STATED TASK:
Convert the entries below into a JSON list of strings, one string for each line, leaving out blank lines.

EXERCISE INPUTS:
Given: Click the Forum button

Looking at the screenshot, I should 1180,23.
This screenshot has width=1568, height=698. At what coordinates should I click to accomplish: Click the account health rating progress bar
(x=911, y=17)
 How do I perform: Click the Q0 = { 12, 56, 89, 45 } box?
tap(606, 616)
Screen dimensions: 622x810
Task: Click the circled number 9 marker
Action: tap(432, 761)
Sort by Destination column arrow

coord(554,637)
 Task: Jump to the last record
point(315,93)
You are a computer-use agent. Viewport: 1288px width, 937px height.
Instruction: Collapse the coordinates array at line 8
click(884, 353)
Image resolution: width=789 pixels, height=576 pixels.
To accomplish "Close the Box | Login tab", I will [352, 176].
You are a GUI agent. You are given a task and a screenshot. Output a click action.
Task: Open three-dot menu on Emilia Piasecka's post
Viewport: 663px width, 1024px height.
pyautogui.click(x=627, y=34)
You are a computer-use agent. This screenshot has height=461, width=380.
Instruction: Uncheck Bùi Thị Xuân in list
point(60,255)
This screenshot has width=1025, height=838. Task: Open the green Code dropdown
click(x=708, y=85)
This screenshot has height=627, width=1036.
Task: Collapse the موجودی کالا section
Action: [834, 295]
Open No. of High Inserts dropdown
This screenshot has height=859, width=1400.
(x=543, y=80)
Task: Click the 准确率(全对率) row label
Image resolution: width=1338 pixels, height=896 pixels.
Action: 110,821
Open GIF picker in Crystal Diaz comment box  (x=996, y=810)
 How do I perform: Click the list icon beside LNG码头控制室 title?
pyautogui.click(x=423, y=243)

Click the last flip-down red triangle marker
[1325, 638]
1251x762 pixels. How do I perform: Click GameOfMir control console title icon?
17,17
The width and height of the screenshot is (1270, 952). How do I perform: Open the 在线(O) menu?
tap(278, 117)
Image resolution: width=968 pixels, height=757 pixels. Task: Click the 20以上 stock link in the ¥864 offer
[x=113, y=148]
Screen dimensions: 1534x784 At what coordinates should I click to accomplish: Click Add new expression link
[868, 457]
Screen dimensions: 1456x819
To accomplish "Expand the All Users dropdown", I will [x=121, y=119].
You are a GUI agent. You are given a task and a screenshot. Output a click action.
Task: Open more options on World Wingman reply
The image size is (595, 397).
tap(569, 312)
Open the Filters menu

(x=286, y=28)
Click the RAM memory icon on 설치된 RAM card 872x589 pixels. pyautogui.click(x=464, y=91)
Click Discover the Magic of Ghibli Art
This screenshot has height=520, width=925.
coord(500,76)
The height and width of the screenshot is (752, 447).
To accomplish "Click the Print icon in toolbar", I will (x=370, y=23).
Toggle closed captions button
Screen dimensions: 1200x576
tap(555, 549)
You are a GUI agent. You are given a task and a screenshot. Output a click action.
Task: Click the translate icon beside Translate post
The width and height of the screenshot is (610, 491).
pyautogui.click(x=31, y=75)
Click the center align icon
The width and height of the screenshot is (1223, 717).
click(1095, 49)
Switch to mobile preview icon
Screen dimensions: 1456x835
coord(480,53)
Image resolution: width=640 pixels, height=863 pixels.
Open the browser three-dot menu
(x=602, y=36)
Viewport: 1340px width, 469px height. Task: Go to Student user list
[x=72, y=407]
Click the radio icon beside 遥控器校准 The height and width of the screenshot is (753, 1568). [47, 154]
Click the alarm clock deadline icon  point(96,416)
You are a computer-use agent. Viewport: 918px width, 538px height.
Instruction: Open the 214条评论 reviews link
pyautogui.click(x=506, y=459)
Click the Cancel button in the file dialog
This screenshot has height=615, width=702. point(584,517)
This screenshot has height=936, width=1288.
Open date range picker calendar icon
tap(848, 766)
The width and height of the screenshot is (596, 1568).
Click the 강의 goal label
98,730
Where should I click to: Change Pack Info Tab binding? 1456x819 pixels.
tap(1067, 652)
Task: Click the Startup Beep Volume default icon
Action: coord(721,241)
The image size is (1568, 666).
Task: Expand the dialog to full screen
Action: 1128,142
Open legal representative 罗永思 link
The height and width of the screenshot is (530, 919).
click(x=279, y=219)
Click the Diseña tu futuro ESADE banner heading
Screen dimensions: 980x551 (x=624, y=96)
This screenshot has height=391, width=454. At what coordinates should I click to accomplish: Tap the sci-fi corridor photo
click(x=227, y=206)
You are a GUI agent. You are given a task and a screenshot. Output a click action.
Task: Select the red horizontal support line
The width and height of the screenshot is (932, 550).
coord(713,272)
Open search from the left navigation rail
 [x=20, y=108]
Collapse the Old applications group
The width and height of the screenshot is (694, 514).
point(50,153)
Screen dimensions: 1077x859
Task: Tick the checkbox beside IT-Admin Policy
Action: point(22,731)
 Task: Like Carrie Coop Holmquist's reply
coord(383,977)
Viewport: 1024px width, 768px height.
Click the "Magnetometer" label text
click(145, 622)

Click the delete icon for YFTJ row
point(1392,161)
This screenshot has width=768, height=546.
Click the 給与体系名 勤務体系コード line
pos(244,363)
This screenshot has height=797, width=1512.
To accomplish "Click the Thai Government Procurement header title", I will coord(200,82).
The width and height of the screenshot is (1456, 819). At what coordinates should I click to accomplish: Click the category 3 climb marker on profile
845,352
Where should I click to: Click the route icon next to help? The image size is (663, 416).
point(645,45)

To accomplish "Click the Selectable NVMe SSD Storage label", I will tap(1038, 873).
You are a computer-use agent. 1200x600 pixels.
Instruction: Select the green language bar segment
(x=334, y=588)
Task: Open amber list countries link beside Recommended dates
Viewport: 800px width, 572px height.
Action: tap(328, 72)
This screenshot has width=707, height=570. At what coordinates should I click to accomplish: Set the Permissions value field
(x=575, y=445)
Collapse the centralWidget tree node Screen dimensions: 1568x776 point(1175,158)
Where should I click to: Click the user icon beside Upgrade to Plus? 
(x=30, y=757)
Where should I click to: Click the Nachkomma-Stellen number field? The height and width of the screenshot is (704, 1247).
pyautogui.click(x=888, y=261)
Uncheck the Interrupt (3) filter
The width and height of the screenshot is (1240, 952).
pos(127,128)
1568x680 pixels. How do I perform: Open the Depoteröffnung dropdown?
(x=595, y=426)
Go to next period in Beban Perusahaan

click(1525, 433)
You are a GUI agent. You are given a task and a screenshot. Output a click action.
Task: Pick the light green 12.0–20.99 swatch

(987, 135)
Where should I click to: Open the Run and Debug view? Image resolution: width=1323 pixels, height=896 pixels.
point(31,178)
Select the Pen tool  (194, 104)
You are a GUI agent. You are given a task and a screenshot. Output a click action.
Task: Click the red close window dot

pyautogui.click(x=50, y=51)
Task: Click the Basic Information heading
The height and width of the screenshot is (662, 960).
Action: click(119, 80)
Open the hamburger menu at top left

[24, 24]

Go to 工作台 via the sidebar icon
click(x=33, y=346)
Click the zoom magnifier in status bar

SOLUTION:
[
  "Given: Click the Forum button",
  "Looking at the screenshot, I should 1180,23.",
  "This screenshot has width=1568, height=698. At what coordinates should I click to accomplish: Click the account health rating progress bar",
  "(x=911, y=17)",
  " How do I perform: Click the Q0 = { 12, 56, 89, 45 } box?",
  "tap(606, 616)",
  "Screen dimensions: 622x810",
  "Task: Click the circled number 9 marker",
  "Action: tap(432, 761)",
  "Sort by Destination column arrow",
  "coord(554,637)",
  " Task: Jump to the last record",
  "point(315,93)",
  "You are a computer-use agent. Viewport: 1288px width, 937px height.",
  "Instruction: Collapse the coordinates array at line 8",
  "click(884, 353)",
  "Image resolution: width=789 pixels, height=576 pixels.",
  "To accomplish \"Close the Box | Login tab\", I will [352, 176].",
  "You are a GUI agent. You are given a task and a screenshot. Output a click action.",
  "Task: Open three-dot menu on Emilia Piasecka's post",
  "Viewport: 663px width, 1024px height.",
  "pyautogui.click(x=627, y=34)",
  "You are a computer-use agent. This screenshot has height=461, width=380.",
  "Instruction: Uncheck Bùi Thị Xuân in list",
  "point(60,255)",
  "This screenshot has width=1025, height=838. Task: Open the green Code dropdown",
  "click(x=708, y=85)",
  "This screenshot has height=627, width=1036.",
  "Task: Collapse the موجودی کالا section",
  "Action: [834, 295]",
  "Open No. of High Inserts dropdown",
  "This screenshot has height=859, width=1400.",
  "(x=543, y=80)",
  "Task: Click the 准确率(全对率) row label",
  "Image resolution: width=1338 pixels, height=896 pixels.",
  "Action: 110,821",
  "Open GIF picker in Crystal Diaz comment box  (x=996, y=810)",
  " How do I perform: Click the list icon beside LNG码头控制室 title?",
  "pyautogui.click(x=423, y=243)",
  "Click the last flip-down red triangle marker",
  "[1325, 638]",
  "1251x762 pixels. How do I perform: Click GameOfMir control console title icon?",
  "17,17",
  "The width and height of the screenshot is (1270, 952). How do I perform: Open the 在线(O) menu?",
  "tap(278, 117)",
  "Image resolution: width=968 pixels, height=757 pixels. Task: Click the 20以上 stock link in the ¥864 offer",
  "[x=113, y=148]",
  "Screen dimensions: 1534x784 At what coordinates should I click to accomplish: Click Add new expression link",
  "[868, 457]",
  "Screen dimensions: 1456x819",
  "To accomplish \"Expand the All Users dropdown\", I will [x=121, y=119].",
  "You are a GUI agent. You are given a task and a screenshot. Output a click action.",
  "Task: Open more options on World Wingman reply",
  "The image size is (595, 397).",
  "tap(569, 312)",
  "Open the Filters menu",
  "(x=286, y=28)",
  "Click the RAM memory icon on 설치된 RAM card 872x589 pixels. pyautogui.click(x=464, y=91)",
  "Click Discover the Magic of Ghibli Art",
  "This screenshot has height=520, width=925.",
  "coord(500,76)",
  "The height and width of the screenshot is (752, 447).",
  "To accomplish \"Click the Print icon in toolbar\", I will (x=370, y=23).",
  "Toggle closed captions button",
  "Screen dimensions: 1200x576",
  "tap(555, 549)",
  "You are a GUI agent. You are given a task and a screenshot. Output a click action.",
  "Task: Click the translate icon beside Translate post",
  "The width and height of the screenshot is (610, 491).",
  "pyautogui.click(x=31, y=75)",
  "Click the center align icon",
  "The width and height of the screenshot is (1223, 717).",
  "click(1095, 49)",
  "Switch to mobile preview icon",
  "Screen dimensions: 1456x835",
  "coord(480,53)",
  "Image resolution: width=640 pixels, height=863 pixels.",
  "Open the browser three-dot menu",
  "(x=602, y=36)",
  "Viewport: 1340px width, 469px height. Task: Go to Student user list",
  "[x=72, y=407]",
  "Click the radio icon beside 遥控器校准 The height and width of the screenshot is (753, 1568). [47, 154]",
  "Click the alarm clock deadline icon  point(96,416)",
  "You are a computer-use agent. Viewport: 918px width, 538px height.",
  "Instruction: Open the 214条评论 reviews link",
  "pyautogui.click(x=506, y=459)",
  "Click the Cancel button in the file dialog",
  "This screenshot has height=615, width=702. point(584,517)",
  "This screenshot has height=936, width=1288.",
  "Open date range picker calendar icon",
  "tap(848, 766)",
  "The width and height of the screenshot is (596, 1568).",
  "Click the 강의 goal label",
  "98,730",
  "Where should I click to: Change Pack Info Tab binding? 1456x819 pixels.",
  "tap(1067, 652)",
  "Task: Click the Startup Beep Volume default icon",
  "Action: coord(721,241)",
  "The image size is (1568, 666).",
  "Task: Expand the dialog to full screen",
  "Action: 1128,142",
  "Open legal representative 罗永思 link",
  "The height and width of the screenshot is (530, 919).",
  "click(x=279, y=219)",
  "Click the Diseña tu futuro ESADE banner heading",
  "Screen dimensions: 980x551 (x=624, y=96)",
  "This screenshot has height=391, width=454. At what coordinates should I click to accomplish: Tap the sci-fi corridor photo",
  "click(x=227, y=206)",
  "You are a GUI agent. You are given a task and a screenshot. Output a click action.",
  "Task: Select the red horizontal support line",
  "The width and height of the screenshot is (932, 550).",
  "coord(713,272)",
  "Open search from the left navigation rail",
  " [x=20, y=108]",
  "Collapse the Old applications group",
  "The width and height of the screenshot is (694, 514).",
  "point(50,153)",
  "Screen dimensions: 1077x859",
  "Task: Tick the checkbox beside IT-Admin Policy",
  "Action: point(22,731)",
  " Task: Like Carrie Coop Holmquist's reply",
  "coord(383,977)",
  "Viewport: 1024px width, 768px height.",
  "Click the \"Magnetometer\" label text",
  "click(145, 622)",
  "Click the delete icon for YFTJ row",
  "point(1392,161)",
  "This screenshot has width=768, height=546.",
  "Click the 給与体系名 勤務体系コード line",
  "pos(244,363)",
  "This screenshot has height=797, width=1512.",
  "To accomplish \"Click the Thai Government Procurement header title\", I will coord(200,82).",
  "The width and height of the screenshot is (1456, 819). At what coordinates should I click to accomplish: Click the category 3 climb marker on profile",
  "845,352",
  "Where should I click to: Click the route icon next to help? The image size is (663, 416).",
  "point(645,45)",
  "To accomplish \"Click the Selectable NVMe SSD Storage label\", I will tap(1038, 873).",
  "You are a computer-use agent. 1200x600 pixels.",
  "Instruction: Select the green language bar segment",
  "(x=334, y=588)",
  "Task: Open amber list countries link beside Recommended dates",
  "Viewport: 800px width, 572px height.",
  "Action: tap(328, 72)",
  "This screenshot has width=707, height=570. At what coordinates should I click to accomplish: Set the Permissions value field",
  "(x=575, y=445)",
  "Collapse the centralWidget tree node Screen dimensions: 1568x776 point(1175,158)",
  "Where should I click to: Click the user icon beside Upgrade to Plus? ",
  "(x=30, y=757)",
  "Where should I click to: Click the Nachkomma-Stellen number field? The height and width of the screenshot is (704, 1247).",
  "pyautogui.click(x=888, y=261)",
  "Uncheck the Interrupt (3) filter",
  "The width and height of the screenshot is (1240, 952).",
  "pos(127,128)",
  "1568x680 pixels. How do I perform: Open the Depoteröffnung dropdown?",
  "(x=595, y=426)",
  "Go to next period in Beban Perusahaan",
  "click(1525, 433)",
  "You are a GUI agent. You are given a task and a screenshot. Output a click action.",
  "Task: Pick the light green 12.0–20.99 swatch",
  "(987, 135)",
  "Where should I click to: Open the Run and Debug view? Image resolution: width=1323 pixels, height=896 pixels.",
  "point(31,178)",
  "Select the Pen tool  (194, 104)",
  "You are a GUI agent. You are given a task and a screenshot. Output a click action.",
  "Task: Click the red close window dot",
  "pyautogui.click(x=50, y=51)",
  "Task: Click the Basic Information heading",
  "The height and width of the screenshot is (662, 960).",
  "Action: click(119, 80)",
  "Open the hamburger menu at top left",
  "[24, 24]",
  "Go to 工作台 via the sidebar icon",
  "click(x=33, y=346)",
  "Click the zoom magnifier in status bar"
]